If you drove along Dyke Road Avenue recently, you may have found yourself in a traffic jam as they were digging up the road. That was my fault. Sorry about that.
What’s worse is that next month we’re going to dig it up another couple of times to do the exact same thing.
I’ll tell you why and you probably won’t even be that surprised. Which tells you what a mess this country is in when it comes to building.
A fair while back I ran a construction company, which I mentioned previously. I still wake up shivering in the night as a result. It’s not just because I can’t get the replacement part I need for my boiler.
Running a construction business is not fun and the primary reason I “got out” – and you really can think of it in those terms – was because I was constantly at the mercy of subcontractors and, worse, much worse … utility suppliers.
For the uninitiated, let me explain what it takes to have a house connected to the basic utilities.
Electric – UK Power Networks own the cabling. You apply to them. They provide you with a price, most of which is “non contestable” – in short, they can charge you whatever they want. You pay it ALL in advance. You instal the ducting on your land, feed a cable through it to the boundary and wait for them to turn up. Wait a bit more. Keep waiting. Then they connect it and then you have to get another firm to supply the meter and enter into a contract with them. Any deviation from that and it’ll go on forever.
Water – down here it’s Southern Water. You apply and they price it. You can’t go anywhere else. You pay it all, yes, in advance again. Then you open up a trench on your land which they inspect. Then they lay all the pipework and supply the meter.
Gas is pretty much the same as the water and telecoms tends to be Open Reach, who used to be BT. All are similar but just different enough to trip you up every now and then.
So, other than always paying in advance and having little or no choice of any alternate supplier, what are the issues and why am I digging up Dyke Road Avenue three times in short order?
Well, let me give you some examples.
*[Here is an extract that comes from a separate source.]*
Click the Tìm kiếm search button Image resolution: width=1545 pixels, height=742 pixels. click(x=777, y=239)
UK Power Networks are running out of capacity in the network. That means that one extra house might need a whole new substation or a mile of new cable in the street.
The first quote to connect the two houses that we are building was £80,000. To get that down to a reasonable price we had to reduce the amount of electricity supplied (measured in kVa) that we thought we’d need.
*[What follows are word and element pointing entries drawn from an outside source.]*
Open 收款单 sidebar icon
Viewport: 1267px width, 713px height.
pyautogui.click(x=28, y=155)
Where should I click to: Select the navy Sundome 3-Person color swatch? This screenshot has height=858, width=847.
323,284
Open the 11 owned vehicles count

But UKPN wouldn’t say that the cable was good for 100kVa so we could have that much and it would be a far reduced cost.
Instead, we had to apply for 200kVa which was still expensive, then 180kVa – no change – then 150kVa, and so on, until finally it turned out that 110kVa would “only” be about £20,000 and we went for it.
Each time we applied it took six to eight weeks for them to re-price it. I just can’t understand why they couldn’t say in the first place: “Can you make do with 110kVa?”
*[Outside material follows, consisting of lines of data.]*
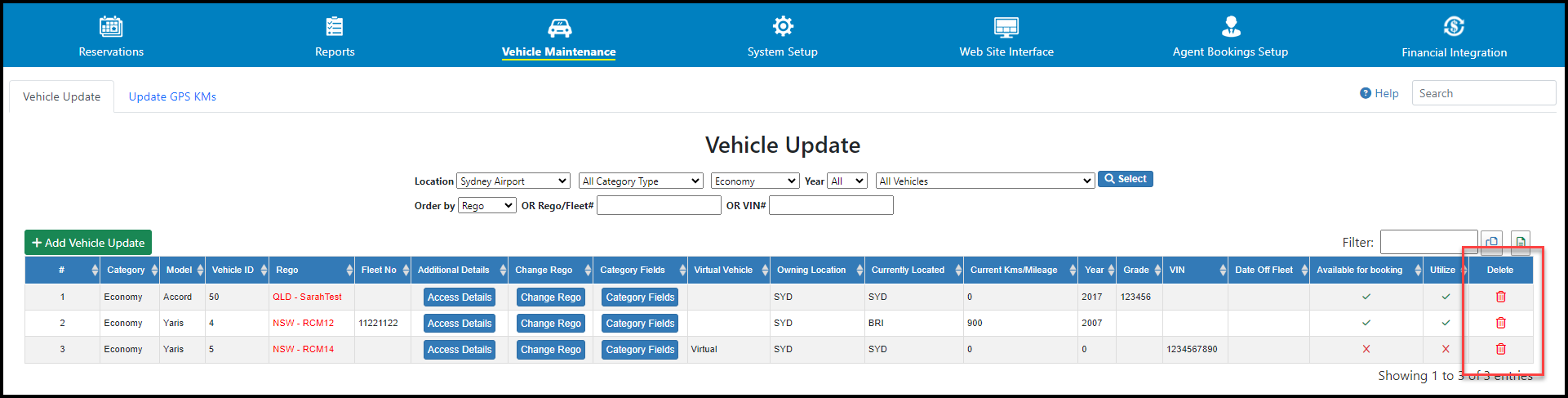This screenshot has height=398, width=1568.
Task: Open the Order by Rego dropdown
Action: (487, 205)
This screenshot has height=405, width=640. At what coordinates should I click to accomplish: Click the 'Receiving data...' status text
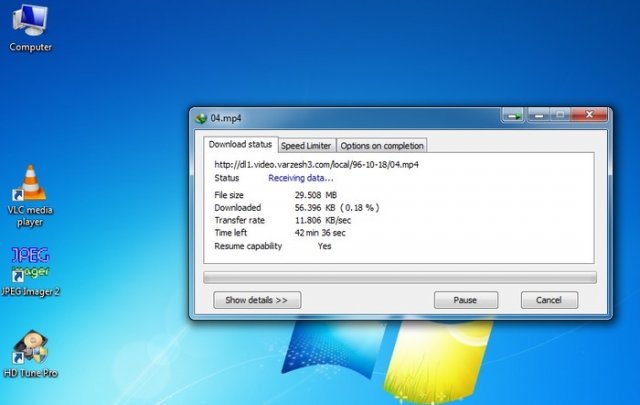coord(301,178)
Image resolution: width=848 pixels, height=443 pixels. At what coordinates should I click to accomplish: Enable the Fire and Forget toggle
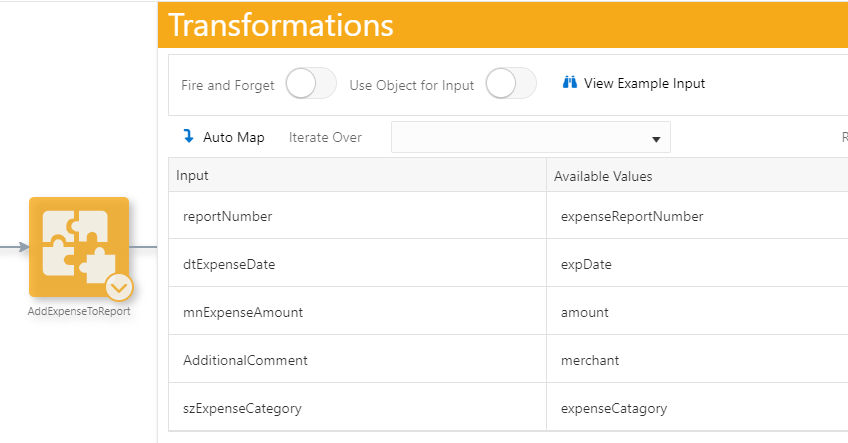click(x=311, y=85)
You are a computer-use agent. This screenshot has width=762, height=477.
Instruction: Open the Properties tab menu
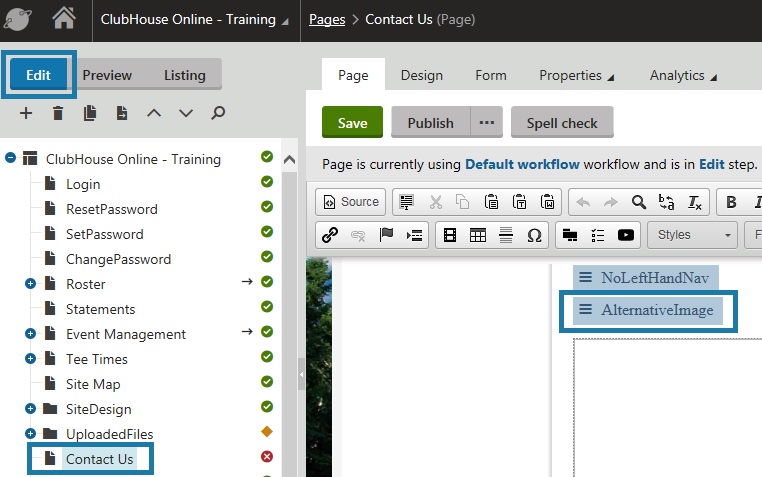pos(576,75)
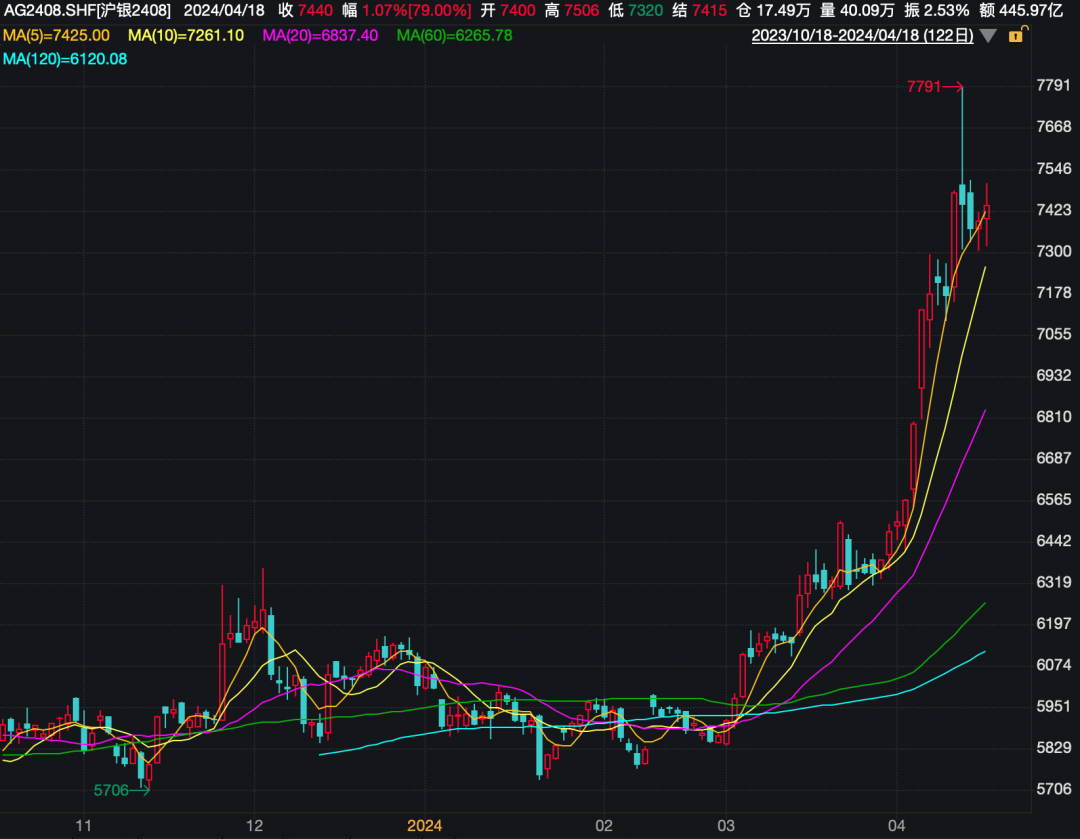Viewport: 1080px width, 839px height.
Task: Click the 7423 level on price axis
Action: coord(1054,210)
Then there is the general incompetence. I built a house in Roedean for a client many years ago. It was the only house in the street at the time and there was no cable directly outside so it needed a new pole and about 100m of cable overhead.
Open Reach sent an engineer just to connect the house from the (non-existent) existing street cable 11 times in a row. The same bloke came seven of those times – he was so embarrassed. It took six months to get a phone line.
One of the biggest problems is a lack of accountability. These suppliers have a monopoly. They charge what they want, in advance.
No private company could survive offering the pathetic level of service they provide and they don’t even offer a specific manager for each job. Instead, files enter a national system and are picked by the next agent, anywhere in the country.
Every time you ring or email, it is someone new, someone who has to read the notes fresh every time and who, if they get it wrong, just blames someone else. Which they do, all the time.
And why, you might ask, does any of this mean that Dyke Road Avenue and other roads like it need to be dug up three times or more for one development?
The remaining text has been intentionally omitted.